• **EXERCISES TO COMPLETE**:
A – From the boating forum thread, list every username that appears as a post header or as the author of a quoted post. Give each name once.
B – Answer these questions from the boating forum thread:
(i) On what date did little rascal post?
(ii) What kind of boat does The Fever picture himself in?
(iii) What does Garcia Mitchler say he retired as?
C – Extend the boating forum thread from the point where it ends. Add a few more sentences in the same style.

• **SELECTED EXTRACT**:

* * * * * * * * *

Good grief. Glad they both survived. That's some brutal conditions and circumstances to deal with. Glad someone was there to help the second guy because if the first had went back to help him they would both probably be dead.


----------



## little rascal (Jan 19, 2014)

*Glad they*

turned out okay.

 A Mai Tai Cocktail and a moored boat?


----------



## The Fever (Jan 20, 2014)

TopherAndTick said:


> Legally, you have to use the authorities Im sure.  What would I do?  Well a little pepper makes more of a statement than actual harm.  I dont take kindly to being put at risk of death by idiots.  I dont care if it is legal or not,  I would mark up the gel coat with steel.



Yeah lets think this out in a like minded scenario. I'm.in a layout boat and a man has so little respect he is willing to nearly swamp you. Now I'm.going to shoot at him. Not even lethal shot. Sounds like it's time to really swamp you or just flat run you over.


----------



## T-N-T (Jan 20, 2014)

The Fever said:


> Yeah lets think this out in a like minded scenario. I'm.in a layout boat and a man has so little respect he is willing to nearly swamp you. Now I'm.going to shoot at him. Not even lethal shot. Sounds like it's time to really swamp you or just flat run you over.



I bet he doesnt turn around for another pass if you are still holding the gun....


----------



## T-N-T (Jan 20, 2014)

Garcia Mitchler said:


> I'm a retired Coast Guard Chief and boarding officer.

* * * * * * * * *

• **MATERIAL SHOWN**:
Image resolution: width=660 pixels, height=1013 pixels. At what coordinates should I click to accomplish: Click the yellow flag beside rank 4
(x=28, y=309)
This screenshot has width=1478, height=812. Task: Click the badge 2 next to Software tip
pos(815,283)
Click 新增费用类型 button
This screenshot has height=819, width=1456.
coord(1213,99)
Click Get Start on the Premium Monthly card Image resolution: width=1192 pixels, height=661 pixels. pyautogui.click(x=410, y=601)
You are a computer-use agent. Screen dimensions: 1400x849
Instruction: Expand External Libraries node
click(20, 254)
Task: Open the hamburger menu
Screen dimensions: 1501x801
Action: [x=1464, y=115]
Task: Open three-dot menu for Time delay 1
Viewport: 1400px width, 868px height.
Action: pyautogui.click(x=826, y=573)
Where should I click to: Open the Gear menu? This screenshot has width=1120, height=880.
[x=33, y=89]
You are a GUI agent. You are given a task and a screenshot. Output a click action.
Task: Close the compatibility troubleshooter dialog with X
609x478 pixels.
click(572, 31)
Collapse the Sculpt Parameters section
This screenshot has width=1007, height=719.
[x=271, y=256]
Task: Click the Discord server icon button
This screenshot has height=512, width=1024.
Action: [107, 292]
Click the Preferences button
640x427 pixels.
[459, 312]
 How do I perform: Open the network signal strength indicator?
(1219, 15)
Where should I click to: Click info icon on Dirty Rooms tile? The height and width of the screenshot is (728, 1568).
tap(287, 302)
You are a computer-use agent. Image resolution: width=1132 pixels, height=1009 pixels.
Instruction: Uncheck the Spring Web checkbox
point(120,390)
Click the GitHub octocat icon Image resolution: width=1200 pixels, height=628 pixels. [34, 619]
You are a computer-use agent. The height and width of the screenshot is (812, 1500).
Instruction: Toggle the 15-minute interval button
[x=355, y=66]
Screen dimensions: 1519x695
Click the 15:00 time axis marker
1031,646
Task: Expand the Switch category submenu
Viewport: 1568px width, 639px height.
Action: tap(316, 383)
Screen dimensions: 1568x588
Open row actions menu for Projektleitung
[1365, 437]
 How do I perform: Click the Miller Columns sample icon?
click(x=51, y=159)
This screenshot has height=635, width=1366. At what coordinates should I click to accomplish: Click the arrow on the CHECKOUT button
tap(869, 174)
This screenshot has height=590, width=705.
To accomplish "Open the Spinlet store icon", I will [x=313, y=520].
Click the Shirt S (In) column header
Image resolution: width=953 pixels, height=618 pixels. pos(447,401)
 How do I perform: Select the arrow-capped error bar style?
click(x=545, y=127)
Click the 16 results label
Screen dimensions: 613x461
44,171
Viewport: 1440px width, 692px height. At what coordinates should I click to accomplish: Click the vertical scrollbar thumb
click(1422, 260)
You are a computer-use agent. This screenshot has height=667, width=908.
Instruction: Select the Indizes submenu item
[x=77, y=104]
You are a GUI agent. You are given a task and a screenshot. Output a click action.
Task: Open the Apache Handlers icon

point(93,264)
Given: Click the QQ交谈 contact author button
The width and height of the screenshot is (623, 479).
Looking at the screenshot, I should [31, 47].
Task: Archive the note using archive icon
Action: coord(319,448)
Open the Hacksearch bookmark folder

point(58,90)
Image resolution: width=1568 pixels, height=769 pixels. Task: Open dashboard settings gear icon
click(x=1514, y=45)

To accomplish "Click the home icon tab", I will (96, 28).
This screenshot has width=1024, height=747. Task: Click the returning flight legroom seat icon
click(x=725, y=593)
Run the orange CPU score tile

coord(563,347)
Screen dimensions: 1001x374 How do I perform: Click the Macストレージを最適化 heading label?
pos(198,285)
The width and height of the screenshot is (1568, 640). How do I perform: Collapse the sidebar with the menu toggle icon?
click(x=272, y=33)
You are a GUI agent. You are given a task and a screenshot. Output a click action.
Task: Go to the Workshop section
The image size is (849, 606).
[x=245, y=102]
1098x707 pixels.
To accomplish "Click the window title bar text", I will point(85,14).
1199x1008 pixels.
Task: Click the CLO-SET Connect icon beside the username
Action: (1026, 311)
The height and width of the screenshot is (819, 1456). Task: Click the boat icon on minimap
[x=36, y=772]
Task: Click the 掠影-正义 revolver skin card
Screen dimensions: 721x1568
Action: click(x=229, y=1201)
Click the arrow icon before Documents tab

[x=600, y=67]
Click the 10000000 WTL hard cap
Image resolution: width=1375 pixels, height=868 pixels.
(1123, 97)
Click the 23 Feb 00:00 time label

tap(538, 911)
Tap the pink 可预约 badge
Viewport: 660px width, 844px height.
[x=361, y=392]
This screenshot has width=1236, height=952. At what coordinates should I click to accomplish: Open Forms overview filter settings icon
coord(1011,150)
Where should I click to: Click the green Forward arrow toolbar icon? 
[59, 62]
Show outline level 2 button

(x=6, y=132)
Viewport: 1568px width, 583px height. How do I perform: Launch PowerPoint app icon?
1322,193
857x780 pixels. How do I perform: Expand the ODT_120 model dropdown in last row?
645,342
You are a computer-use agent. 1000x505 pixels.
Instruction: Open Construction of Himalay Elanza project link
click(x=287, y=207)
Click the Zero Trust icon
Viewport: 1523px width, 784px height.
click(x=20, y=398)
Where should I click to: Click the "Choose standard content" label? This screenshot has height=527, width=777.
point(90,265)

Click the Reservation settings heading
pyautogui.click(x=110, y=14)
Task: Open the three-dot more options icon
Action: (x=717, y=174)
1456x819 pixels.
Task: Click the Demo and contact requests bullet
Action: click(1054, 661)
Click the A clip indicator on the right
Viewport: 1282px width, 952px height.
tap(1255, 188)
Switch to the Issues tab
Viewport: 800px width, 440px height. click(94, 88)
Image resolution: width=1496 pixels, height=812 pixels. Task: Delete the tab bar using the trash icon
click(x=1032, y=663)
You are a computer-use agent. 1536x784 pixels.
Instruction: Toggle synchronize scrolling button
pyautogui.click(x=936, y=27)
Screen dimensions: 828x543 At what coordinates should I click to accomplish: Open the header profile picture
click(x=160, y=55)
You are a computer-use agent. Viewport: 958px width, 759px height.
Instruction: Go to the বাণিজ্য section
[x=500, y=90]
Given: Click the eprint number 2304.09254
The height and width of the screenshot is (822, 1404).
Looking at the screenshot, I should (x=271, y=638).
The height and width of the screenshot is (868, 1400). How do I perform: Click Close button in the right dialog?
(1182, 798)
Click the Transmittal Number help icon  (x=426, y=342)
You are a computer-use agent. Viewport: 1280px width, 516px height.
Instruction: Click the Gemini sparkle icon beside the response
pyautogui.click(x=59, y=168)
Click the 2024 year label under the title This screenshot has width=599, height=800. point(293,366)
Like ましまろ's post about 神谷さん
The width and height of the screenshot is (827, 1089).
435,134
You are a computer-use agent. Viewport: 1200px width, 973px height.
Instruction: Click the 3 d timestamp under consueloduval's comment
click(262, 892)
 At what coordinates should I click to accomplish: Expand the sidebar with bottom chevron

* * * * * * * * *

• **RESPONSES FOR EACH TASK**:
A – little rascal, The Fever, T-N-T, TopherAndTick, Garcia Mitchler

B –
(i) Jan 19, 2014
(ii) A layout boat
(iii) A Coast Guard Chief and boarding officer

C –
Thanks Garcia!  I always thought USCG would be a great job.


----------



## Garcia Mitchler (Jan 20, 2014)

Thanks y'all, and it was a great job! Wish I hadn't retired! Still looking for work out here...


----------



## triton196 (Jan 20, 2014)

call the dnr and you cant shoot at them its agg assault which is the next thing below murder. try to get the ga registration number. if hes doing it consistently then the dnr can sit and watch and maybe put a stop to it. ive had em do it to me while fishing people don't have respect for other people plain and simple.


----------



## Lukikus2 (Jan 20, 2014)

Ya'll should hunt the Tenn. River sometime. Thet beast will swallow you long before a wake will.


----------



## thc_clubPres (Jan 20, 2014)

did they have on PFD's or don't most duck hunters wear them?


----------



## birddog52 (Jan 23, 2014)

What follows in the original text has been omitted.